In fact, to this day, my high school calculus teacher has a hard time believing I ended up in a career working with words (of all things). I sometimes find it hard to believe myself.
I spent four years studying words and learning how to put them together in interesting, yet readable ways. During those four years, I didn’t have a single math class (even though I considered taking one or two for fun). Yet when it came time to take the GRE, I scored considerably higher on the quantitative section than I did on the verbal section. Go figure.
Given my affinity for numbers, imagine my surprise at hearing that yesterday was “Square Root Day.” I’d never heard of such a thing until Monday night.
It was 3/3/09 — both the month and the day are the square roots of the last two digits of the year.

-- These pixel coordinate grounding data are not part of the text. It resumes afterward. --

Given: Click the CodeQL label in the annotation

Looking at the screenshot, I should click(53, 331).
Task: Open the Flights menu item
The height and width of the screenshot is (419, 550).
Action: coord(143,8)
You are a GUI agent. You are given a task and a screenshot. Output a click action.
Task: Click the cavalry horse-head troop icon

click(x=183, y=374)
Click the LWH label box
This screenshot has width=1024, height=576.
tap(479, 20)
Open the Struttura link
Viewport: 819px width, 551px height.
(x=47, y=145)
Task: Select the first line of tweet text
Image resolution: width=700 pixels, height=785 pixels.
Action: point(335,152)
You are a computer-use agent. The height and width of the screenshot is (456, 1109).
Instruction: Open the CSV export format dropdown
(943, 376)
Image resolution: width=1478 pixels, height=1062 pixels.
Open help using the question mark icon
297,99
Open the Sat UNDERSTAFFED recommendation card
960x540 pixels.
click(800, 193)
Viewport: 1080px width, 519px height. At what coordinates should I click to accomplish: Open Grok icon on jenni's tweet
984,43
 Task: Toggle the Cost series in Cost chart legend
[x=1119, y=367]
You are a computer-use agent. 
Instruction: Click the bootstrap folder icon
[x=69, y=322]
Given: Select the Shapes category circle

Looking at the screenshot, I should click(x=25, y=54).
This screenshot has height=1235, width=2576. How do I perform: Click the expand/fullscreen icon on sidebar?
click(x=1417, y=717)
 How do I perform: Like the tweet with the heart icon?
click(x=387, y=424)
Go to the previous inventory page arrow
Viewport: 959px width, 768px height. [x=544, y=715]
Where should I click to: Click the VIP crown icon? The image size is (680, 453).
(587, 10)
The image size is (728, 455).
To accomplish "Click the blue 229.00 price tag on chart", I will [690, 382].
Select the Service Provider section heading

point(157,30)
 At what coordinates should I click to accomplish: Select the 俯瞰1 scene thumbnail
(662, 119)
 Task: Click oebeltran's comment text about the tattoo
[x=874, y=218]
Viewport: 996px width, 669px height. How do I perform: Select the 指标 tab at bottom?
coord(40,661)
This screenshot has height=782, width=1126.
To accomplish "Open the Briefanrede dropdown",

It’s a pretty exciting and relatively rare event. According to an Associated Press article, Square Root Day only comes around nine times each century. The last one was five years ago on 2/2/04, and the next one is seven years away on 4/4/16.
According to a Wikipedia article, Square Root Day is often celebrated by eating square radishes or other root vegetables that are cut up into square cross sections. Other celebrators make food in the shape of a square root symbol.
While I’m sure I did a little math dance yesterday and I probably told more people than wanted to know about the holiday, I have to say it’s not as tasty as Pi Day.
That’s right, I said it — Pi Day.
The aforementioned calculus teacher introduced me to this other nerdy holiday, which occurs yearly on March 14 (3.14 are the first three digits of pi).
During my first Pi Day celebration in 2002, my precalculus classmates and I were allowed to bring in all sorts of round food, including (you guessed it) pies.
The pies were quite wonderful, but my favorite memory of that day is when all the guys in the class — including my husband — were “encouraged” to stand in front of the class and sing Pi Day songs, like “Oh Number Pi” sung to the tune of “Oh Christmas Tree” and “Pi Day Song” sung to the tune of “Jingle Bells.”
After graduating, my friend April and I have kept up the celebratory tradition as much as possible. While in college, Pi Day usually fell during spring break, so a time or two we took Pi Day gifts to our former teacher. I’m pretty sure we picked out some Fudge Rounds, which are circles, and put them in a polka dot (circles) gift bag. We also send Pi Day e-cards. Yes, they exist.
While these holidays may seem silly and completely unappealing to some people, there are people like me who light up with a smile just talking about them. Silly as they are, they’re a way to make math fun, and that’s something everyone can relate to.
While Square Root Day has passed, I strongly encourage everyone to have a pi celebration on the 14th. Eat a piece of pie, bake a round cake or walk around in circles —just have some fun in the name of math.